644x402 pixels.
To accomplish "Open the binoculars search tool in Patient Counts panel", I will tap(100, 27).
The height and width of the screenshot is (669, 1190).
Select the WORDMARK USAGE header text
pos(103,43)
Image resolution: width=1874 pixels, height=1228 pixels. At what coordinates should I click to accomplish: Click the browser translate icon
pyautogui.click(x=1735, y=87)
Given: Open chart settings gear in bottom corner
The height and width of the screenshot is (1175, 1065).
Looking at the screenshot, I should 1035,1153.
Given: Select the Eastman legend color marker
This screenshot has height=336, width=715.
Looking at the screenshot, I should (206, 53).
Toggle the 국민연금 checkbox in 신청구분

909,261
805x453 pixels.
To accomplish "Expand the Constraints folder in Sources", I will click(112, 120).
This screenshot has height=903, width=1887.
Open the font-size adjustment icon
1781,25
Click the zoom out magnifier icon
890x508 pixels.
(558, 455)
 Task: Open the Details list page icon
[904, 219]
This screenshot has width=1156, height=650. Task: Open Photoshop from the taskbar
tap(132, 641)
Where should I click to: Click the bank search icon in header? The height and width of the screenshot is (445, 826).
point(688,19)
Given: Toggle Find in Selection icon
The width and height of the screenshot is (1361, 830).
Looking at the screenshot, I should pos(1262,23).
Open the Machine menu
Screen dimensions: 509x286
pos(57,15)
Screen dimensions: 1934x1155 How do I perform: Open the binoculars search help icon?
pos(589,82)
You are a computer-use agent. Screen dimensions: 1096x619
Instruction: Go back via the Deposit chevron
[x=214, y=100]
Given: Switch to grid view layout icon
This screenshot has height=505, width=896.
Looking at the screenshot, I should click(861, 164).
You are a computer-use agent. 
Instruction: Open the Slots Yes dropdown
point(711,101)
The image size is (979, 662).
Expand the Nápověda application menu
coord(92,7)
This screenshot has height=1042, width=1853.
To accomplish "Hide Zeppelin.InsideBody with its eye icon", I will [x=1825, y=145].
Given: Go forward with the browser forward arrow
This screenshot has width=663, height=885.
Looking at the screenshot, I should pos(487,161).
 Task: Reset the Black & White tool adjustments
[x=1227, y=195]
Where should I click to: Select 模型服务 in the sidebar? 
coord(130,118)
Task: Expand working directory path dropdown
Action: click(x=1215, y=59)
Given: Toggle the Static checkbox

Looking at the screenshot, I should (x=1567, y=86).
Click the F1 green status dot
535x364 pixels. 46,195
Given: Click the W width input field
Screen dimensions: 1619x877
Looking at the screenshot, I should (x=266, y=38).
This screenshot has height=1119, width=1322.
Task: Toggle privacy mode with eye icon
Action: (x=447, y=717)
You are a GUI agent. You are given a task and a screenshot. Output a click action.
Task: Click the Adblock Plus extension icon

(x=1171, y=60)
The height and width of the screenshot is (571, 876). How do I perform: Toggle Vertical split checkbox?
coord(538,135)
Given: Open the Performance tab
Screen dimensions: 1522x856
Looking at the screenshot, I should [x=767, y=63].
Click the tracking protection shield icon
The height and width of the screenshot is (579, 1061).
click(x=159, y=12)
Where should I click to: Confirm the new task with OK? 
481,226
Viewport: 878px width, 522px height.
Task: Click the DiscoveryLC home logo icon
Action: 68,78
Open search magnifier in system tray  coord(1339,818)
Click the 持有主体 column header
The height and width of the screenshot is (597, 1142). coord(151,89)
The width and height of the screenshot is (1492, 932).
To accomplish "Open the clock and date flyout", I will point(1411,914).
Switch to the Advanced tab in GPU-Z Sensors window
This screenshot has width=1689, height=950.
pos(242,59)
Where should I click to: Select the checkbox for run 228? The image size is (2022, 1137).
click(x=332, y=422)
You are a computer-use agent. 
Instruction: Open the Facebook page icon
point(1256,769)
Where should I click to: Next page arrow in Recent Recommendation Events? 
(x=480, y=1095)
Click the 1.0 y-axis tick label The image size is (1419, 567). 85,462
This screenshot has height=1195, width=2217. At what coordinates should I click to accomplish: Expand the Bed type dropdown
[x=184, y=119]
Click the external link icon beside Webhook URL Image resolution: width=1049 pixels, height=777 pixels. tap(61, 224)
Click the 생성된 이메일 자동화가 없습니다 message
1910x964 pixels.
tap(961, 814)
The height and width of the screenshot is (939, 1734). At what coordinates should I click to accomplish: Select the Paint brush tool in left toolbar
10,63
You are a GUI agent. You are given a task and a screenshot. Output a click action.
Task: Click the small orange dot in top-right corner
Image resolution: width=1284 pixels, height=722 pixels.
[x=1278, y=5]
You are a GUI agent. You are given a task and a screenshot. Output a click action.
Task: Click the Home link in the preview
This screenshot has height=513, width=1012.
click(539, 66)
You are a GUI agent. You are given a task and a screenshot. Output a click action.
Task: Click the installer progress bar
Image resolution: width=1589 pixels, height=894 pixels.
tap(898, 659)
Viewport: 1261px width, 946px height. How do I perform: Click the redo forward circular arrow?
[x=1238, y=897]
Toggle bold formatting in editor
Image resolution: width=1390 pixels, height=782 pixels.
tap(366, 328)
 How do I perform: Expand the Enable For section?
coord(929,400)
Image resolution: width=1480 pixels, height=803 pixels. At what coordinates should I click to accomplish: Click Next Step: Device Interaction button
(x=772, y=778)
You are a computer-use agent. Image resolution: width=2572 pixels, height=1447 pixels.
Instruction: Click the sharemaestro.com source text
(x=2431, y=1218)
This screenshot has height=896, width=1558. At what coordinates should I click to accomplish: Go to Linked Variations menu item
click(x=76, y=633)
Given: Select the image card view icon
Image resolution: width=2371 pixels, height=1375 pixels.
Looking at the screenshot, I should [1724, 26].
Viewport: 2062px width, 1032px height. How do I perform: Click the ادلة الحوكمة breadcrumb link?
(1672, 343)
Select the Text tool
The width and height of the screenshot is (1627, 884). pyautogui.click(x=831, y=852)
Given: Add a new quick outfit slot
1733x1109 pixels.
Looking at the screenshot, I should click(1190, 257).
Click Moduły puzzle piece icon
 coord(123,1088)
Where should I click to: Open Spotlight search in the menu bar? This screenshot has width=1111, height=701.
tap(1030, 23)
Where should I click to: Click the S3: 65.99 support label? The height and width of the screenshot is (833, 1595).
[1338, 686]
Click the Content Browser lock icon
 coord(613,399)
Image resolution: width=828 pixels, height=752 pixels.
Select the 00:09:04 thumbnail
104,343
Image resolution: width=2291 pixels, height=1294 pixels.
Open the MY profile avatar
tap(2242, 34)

TASK TO COMPLETE:
Repeat only the stretch of lines that opens with the line containing "Where should I click to: Open" and closes with the final line of the entries, both included, exactly as written.

RESPONSE:
Where should I click to: Open Spotlight search in the menu bar? This screenshot has width=1111, height=701.
tap(1030, 23)
Where should I click to: Click the S3: 65.99 support label? The height and width of the screenshot is (833, 1595).
[1338, 686]
Click the Content Browser lock icon
 coord(613,399)
Image resolution: width=828 pixels, height=752 pixels.
Select the 00:09:04 thumbnail
104,343
Image resolution: width=2291 pixels, height=1294 pixels.
Open the MY profile avatar
tap(2242, 34)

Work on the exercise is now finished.